**TASK:**
Rewrite the abstinence-only education post from "Unplanned pregnancy is" to "we want to.", putting "history" in place of "track record".

**DOCUMENT PASSAGE:**
------------
01 September 2008

Debating the Wisdom of Abstinence-Only Sexuality Education

It may be time for us as a nation to examine the public health outcomes and public policy impact of our nation's decision to federally funded "abstinence-only" sexuality education to the exclusion of other types of sexuality education in our schools and our wider society.

There are two recent news stories that I saw on Google News that are related to our public policy decision on this.

One story is concerned with the personal life of Gov. Palin's oldest daughter:
Gov. Palin Says Her Unmarried 17-Year-Old Daughter Is Pregnant
"We have been blessed with five wonderful children who we love with all our heart and mean everything to us," reads the statement from Alaska Gov. Sarah Palin and her husband Todd.

"Our beautiful daughter Bristol came to us with news that as parents we knew would make her grow up faster than we had ever planned," they continued, referring to their 17-year-old daughter. "As Bristol faces the responsibilities of adulthood, she knows she has our unconditional love and support.

The Palins said that "Bristol and the young man she will marry are going to realize very quickly the difficulties of raising a child, which is why they will have the love and support of our entire family.
The second story deals with the public policy position that Gov. Palin has taken regarding "abstinence-only" sexuality education:
Palin backed abstinence education
(CNN) – Sarah Palin, who announced on Monday that her 17-year-old daughter is pregnant, indicated during her run for Alaska governor that she was a firm supporter of abstinence-only education in schools.

In a 2006 Eagle Forum questionnaire, Palin indicated that she supported funding abstinence-until-marriage education programs instead of teaching sex-education programs.

"Explicit sex-ed programs will not find my support," Palin wrote in the conservative group’s questionnaire.
However, we do know that the comprehensive sexuality education programs used in Western Europe do have a better public health and public policy outcomes in comparison with the United States. However, this isn't the type of sexuality education that Gov. Palin or Sen. McCain supports.

Here are a few graphs from the Advocates for Youth "Adolescent Sexual Health in Europe and the U.S.—Why the Difference?" fact sheet:

If the teen pregnancy, teen abortion, and teen sexually-transmitted infection rates in the US were the same as the Netherlands, we would have 657,000 fewer teen pregnancies, 441,000 fewer teen births, and 215,000 fewer teen abortions. It would also save the taxpayers $921 million each year (in 1997 dollars).

Unplanned pregnancy is a something that can be prevented. It's not something that "just happens" and it doesn't take "rocket science" to prevent it.

Our Western European cousins have an excellent track record with promoting healthy sexual decision-making in their teens. This is something that we could do in the US if we want to.
------------
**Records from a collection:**
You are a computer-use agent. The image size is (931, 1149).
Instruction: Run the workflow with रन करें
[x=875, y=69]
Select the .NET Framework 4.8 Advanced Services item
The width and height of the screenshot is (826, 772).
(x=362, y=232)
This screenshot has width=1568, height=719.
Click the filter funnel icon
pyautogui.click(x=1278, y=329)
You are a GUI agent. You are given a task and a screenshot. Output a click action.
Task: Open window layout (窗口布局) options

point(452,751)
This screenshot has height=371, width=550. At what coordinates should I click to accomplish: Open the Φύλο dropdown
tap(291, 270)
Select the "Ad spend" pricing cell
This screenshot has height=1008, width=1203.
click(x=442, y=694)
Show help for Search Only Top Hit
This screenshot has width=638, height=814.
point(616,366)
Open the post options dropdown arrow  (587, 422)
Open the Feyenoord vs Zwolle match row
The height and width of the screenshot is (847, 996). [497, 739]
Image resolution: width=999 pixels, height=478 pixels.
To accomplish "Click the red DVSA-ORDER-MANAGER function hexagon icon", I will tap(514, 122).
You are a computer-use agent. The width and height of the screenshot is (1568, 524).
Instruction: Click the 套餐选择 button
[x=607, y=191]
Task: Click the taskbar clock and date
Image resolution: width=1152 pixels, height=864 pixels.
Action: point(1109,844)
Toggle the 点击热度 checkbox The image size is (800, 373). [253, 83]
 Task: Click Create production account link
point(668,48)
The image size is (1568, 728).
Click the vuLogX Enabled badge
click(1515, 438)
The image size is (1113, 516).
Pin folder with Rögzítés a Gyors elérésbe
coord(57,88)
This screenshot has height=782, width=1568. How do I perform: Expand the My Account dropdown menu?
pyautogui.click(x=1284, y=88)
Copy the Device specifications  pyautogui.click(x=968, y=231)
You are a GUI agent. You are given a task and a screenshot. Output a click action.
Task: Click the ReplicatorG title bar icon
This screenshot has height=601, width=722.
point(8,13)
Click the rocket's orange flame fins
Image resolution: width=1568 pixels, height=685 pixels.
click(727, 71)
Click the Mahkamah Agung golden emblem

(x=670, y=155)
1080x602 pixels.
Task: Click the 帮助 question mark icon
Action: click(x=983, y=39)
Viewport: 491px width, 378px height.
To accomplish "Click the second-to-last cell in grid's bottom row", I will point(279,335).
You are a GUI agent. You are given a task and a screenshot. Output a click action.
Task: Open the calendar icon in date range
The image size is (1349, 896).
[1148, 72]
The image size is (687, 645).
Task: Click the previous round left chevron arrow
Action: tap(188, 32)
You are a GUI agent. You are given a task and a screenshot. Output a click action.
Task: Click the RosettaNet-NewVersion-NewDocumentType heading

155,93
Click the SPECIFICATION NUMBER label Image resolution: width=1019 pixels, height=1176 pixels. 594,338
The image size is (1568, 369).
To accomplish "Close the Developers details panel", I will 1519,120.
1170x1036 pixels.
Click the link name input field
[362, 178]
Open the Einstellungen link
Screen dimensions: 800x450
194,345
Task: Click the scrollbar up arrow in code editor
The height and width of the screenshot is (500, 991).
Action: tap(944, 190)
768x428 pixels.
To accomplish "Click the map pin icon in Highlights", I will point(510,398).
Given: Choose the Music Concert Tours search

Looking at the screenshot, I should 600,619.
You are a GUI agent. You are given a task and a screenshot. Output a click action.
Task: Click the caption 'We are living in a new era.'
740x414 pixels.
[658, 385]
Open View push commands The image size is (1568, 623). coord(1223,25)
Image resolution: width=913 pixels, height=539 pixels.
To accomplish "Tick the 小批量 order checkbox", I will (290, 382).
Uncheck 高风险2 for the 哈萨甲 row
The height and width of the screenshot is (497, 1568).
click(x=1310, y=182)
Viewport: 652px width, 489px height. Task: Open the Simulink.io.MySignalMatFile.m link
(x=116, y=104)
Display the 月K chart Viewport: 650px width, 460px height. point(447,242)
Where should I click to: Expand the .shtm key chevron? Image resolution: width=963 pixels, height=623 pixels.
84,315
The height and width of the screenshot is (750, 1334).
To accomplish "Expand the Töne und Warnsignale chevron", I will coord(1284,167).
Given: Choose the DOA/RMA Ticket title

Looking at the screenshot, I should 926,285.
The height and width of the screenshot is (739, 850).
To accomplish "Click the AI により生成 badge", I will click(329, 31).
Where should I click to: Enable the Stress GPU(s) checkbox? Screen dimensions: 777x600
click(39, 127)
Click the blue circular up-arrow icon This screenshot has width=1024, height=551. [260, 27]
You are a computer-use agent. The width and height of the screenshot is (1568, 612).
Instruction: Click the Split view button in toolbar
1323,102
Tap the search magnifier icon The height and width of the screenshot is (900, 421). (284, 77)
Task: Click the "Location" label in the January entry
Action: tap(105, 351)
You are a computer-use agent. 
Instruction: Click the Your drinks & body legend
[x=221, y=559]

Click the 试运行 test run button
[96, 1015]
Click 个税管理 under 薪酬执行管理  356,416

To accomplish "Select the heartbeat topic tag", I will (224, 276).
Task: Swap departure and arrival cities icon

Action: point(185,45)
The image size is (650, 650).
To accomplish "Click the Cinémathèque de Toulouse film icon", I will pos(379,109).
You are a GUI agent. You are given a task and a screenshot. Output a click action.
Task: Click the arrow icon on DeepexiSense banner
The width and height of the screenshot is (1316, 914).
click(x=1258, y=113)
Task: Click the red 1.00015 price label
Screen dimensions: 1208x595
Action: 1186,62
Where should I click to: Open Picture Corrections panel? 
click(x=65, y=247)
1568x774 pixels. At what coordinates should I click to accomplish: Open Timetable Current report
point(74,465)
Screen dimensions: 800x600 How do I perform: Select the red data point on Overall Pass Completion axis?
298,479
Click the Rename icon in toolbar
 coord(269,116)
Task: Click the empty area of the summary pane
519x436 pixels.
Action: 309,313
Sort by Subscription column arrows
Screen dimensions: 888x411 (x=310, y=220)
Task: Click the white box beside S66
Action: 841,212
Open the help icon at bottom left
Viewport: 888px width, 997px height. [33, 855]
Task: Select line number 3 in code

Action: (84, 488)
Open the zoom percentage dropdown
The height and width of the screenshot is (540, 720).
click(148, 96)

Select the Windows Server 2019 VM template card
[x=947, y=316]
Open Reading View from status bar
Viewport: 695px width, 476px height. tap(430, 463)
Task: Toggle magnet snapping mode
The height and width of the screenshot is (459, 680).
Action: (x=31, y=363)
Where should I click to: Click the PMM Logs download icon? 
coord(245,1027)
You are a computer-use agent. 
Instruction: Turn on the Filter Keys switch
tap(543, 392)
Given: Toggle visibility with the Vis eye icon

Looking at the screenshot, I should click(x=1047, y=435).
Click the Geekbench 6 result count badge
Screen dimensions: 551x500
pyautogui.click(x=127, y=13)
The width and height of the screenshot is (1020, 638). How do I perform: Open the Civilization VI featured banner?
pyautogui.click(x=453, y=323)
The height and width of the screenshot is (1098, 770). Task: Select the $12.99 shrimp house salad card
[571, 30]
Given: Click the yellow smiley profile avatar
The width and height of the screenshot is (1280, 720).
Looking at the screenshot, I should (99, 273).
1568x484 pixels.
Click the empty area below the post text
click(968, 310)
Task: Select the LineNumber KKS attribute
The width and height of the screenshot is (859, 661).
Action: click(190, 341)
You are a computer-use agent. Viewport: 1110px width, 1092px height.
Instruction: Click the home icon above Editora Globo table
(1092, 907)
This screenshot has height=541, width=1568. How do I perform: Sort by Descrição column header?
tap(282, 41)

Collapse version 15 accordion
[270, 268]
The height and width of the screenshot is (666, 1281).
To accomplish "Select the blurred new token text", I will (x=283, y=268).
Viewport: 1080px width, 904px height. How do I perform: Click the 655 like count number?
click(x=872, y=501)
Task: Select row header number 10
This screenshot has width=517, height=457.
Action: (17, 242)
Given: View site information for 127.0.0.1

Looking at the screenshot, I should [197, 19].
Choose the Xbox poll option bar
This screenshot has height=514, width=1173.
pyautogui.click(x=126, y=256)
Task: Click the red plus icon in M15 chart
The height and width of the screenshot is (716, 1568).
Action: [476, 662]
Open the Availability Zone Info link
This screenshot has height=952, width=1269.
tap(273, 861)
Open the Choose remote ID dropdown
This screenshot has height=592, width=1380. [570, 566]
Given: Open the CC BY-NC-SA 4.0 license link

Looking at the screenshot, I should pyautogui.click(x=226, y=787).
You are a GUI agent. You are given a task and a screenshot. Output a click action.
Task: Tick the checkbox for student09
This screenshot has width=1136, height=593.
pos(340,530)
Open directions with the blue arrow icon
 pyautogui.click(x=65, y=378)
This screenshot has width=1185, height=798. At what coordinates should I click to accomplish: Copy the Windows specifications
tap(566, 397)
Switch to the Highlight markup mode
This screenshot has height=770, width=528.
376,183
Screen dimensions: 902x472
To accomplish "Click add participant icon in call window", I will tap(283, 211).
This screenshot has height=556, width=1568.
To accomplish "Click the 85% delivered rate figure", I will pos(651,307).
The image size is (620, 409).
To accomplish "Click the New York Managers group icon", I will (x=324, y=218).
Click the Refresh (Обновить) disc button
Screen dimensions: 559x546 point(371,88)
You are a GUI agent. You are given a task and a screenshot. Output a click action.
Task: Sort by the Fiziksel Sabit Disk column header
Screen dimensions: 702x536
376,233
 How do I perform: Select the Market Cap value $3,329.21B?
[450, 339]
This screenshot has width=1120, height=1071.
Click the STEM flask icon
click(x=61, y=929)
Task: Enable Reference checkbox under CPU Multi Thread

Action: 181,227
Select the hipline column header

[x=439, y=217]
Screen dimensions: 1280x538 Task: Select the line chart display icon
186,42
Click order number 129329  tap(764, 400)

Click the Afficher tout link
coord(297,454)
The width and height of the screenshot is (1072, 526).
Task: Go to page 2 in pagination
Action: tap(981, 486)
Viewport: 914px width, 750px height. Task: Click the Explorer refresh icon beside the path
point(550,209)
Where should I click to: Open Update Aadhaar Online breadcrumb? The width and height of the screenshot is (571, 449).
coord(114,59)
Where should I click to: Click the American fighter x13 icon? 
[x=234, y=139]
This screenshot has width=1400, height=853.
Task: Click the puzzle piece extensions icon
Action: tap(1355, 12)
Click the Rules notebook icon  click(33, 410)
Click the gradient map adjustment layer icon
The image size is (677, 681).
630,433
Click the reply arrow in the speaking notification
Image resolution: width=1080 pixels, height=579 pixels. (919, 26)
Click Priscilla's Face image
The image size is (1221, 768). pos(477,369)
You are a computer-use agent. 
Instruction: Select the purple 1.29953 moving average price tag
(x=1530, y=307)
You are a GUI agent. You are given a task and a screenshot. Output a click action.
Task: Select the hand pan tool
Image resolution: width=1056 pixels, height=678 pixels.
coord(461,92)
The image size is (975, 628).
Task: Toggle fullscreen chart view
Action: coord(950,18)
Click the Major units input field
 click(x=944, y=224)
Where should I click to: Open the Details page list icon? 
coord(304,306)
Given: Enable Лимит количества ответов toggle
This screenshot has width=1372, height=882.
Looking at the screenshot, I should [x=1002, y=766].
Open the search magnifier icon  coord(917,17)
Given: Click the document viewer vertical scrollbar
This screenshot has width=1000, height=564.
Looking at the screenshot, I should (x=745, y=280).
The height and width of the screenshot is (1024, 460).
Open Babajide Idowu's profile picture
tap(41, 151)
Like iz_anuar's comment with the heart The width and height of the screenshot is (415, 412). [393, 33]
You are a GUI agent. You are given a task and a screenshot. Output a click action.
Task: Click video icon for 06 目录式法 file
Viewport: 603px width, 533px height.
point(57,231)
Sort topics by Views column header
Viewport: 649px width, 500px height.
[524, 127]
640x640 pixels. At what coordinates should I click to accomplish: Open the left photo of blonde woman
------------
**REPLY:**
Unplanned pregnancy is a something that can be prevented. It's not something that "just happens" and it doesn't take "rocket science" to prevent it.

Our Western European cousins have an excellent history with promoting healthy sexual decision-making in their teens. This is something that we could do in the US if we want to.